Kidney stone disease

From greek.doctor

Kidney stone disease, also called nephrolithiasis or urolithiasis, refers to the presence of kidney stones in the urinary tract. When stones are present in the ureter it may be called ureterolithiasis, while stones in the bladder are usually simply called bladder stones or bladder calculi. It's a relatively common condition, with a lifetime prevalence of 10 - 20 percent.

Many have asymptomatic kidney stones, but these stones can cause urinary obstruction (obstructive uropathy) and resulting damage to the kidney, as well as episodes of severe pain.

Pathology

Kidney stones are usually small (2-3 mm). 80% of kidney stones are formed of calcium oxalate. 10% are so-called struvite stones, which are formed of magnesium ammonium phosphate.

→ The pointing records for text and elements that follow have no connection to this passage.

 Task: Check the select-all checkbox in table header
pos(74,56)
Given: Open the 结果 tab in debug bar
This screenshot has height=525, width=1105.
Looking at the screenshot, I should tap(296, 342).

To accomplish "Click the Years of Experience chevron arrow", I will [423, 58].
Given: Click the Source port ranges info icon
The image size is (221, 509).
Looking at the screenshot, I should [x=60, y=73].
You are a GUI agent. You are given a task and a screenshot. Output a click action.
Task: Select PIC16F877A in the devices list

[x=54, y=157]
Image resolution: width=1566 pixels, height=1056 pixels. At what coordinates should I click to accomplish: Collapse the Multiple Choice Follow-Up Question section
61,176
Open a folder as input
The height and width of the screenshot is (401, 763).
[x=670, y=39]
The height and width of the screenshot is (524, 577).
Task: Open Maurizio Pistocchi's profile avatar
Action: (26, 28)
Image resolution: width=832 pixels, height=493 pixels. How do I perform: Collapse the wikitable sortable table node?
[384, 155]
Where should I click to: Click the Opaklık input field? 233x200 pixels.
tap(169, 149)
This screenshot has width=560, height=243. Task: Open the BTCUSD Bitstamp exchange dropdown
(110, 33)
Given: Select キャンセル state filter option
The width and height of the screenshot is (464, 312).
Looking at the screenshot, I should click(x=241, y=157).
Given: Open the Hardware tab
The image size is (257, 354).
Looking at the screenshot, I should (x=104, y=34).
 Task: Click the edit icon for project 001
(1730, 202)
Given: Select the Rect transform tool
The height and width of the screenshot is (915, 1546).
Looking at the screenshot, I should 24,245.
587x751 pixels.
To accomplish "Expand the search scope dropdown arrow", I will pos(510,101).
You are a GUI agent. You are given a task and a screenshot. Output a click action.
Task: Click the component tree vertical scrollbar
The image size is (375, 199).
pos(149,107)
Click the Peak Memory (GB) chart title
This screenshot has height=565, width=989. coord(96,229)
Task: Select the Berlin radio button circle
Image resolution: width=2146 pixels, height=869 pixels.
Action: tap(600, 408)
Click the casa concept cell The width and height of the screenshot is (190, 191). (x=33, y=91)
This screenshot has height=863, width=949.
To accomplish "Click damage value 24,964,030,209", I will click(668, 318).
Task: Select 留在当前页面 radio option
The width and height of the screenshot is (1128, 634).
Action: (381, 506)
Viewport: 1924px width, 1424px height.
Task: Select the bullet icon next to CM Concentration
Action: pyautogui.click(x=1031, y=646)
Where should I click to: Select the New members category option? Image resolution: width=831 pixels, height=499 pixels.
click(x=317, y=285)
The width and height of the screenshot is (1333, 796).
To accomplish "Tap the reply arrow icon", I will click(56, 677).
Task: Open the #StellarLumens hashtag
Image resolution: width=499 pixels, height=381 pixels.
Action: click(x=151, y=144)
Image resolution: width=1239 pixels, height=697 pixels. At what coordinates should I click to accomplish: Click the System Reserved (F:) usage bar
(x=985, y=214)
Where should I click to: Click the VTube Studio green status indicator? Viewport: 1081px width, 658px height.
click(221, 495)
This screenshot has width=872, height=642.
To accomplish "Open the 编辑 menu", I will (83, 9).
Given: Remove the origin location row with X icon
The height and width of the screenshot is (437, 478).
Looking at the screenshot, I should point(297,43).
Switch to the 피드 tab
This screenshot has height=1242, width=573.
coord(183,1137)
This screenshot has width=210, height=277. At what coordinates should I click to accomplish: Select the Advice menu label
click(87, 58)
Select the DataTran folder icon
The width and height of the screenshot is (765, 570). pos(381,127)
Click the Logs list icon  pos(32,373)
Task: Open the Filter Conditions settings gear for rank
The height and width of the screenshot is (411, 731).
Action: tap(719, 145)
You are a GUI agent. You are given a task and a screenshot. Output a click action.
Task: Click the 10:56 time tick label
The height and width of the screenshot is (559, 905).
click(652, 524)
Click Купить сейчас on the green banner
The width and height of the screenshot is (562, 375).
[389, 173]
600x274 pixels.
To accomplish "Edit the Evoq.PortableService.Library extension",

The remaining types are formed of uric acid and cysteine.

Stone formation occurs when the urine is supersaturated with the components of the stone. In some cases other factors will contribute to the formation of stones as well, like abnormal pH.

Struvite stones occur in people with alkaline urine. Alkaline urine is a result of a urinary tract infection, especially one caused by bacteria that produce urease, like Proteus and Staphylococcus. Struvite stones can sometimes make a “cast” of the renal pelvis, called staghorn calculi.

Uric acid stones occur in people with acidic urine and increased excretion of uric acid. The latter can be idiopathic or in combination with gout or diseases that cause rapid cell turnover, like leukaemia.

Cysteine stones occur in people with genetically determined defects in renal transport of cysteine. Acidic urine also increases the risk for cysteine stones.

The pain associated with kidney stones is thought to occur due to distension of the kidney capsule due to urinary obstruction and due to ureteric spasm.

Clinical features

Kidney stones may be asymptomatic, especially if they are in the renal pelvis.

Renal colic

When a kidney stone passes from the renal pelvis into the ureter, it may get stuck. This causes episodes of severe flank pain. This pain is typically colicky, meaning that it starts and stops abruptly. There may be visible haematuria. The pain may radiate to the ipsilateral testicle or labium. The patient usually has a severe urge to move.

Other pain

A kidney stone may also present with pain other than renal colic. Pain may be mild and not localised to the flank. In these cases, the diagnosis is difficult.

Diagnosis and evaluation

A presumptive diagnosis may be made when the patient has typical renal colic, as kidney stone is highly likely in that case.

Haematuria on urine analysis is seen in most cases of kidney stone (90%), but absence of haematuria does not exclude the diagnosis.

Imaging

A low-dose non-contrast CT is usually the first choice as this has little radiation exposure and can detect the majority of stones. Ultrasonography is a reasonable alternative first choice, especially in pregnant and children, but many stones are not visible on ultrasound (70% sensitive and specific). Kidney, ureter, bladder (KUB) radiography was previously widely used, but it is not sensitive and so is rarely used nowadays.

If the stone causes urinary obstruction, one may see hydronephrosis and dilated proximal ureters.

Management

Asymptomatic stones need no management or follow-up.

Renal colic

An NSAID like ketorolac or diklofenac is the best first choice for renal colic. In addition to relieving pain they also decrease ureteral smooth muscle tone. Hydration, preferably intravenous, is important.

An alpha blocker like tamsulosin may be administered as it may fascilitate passage of the stone.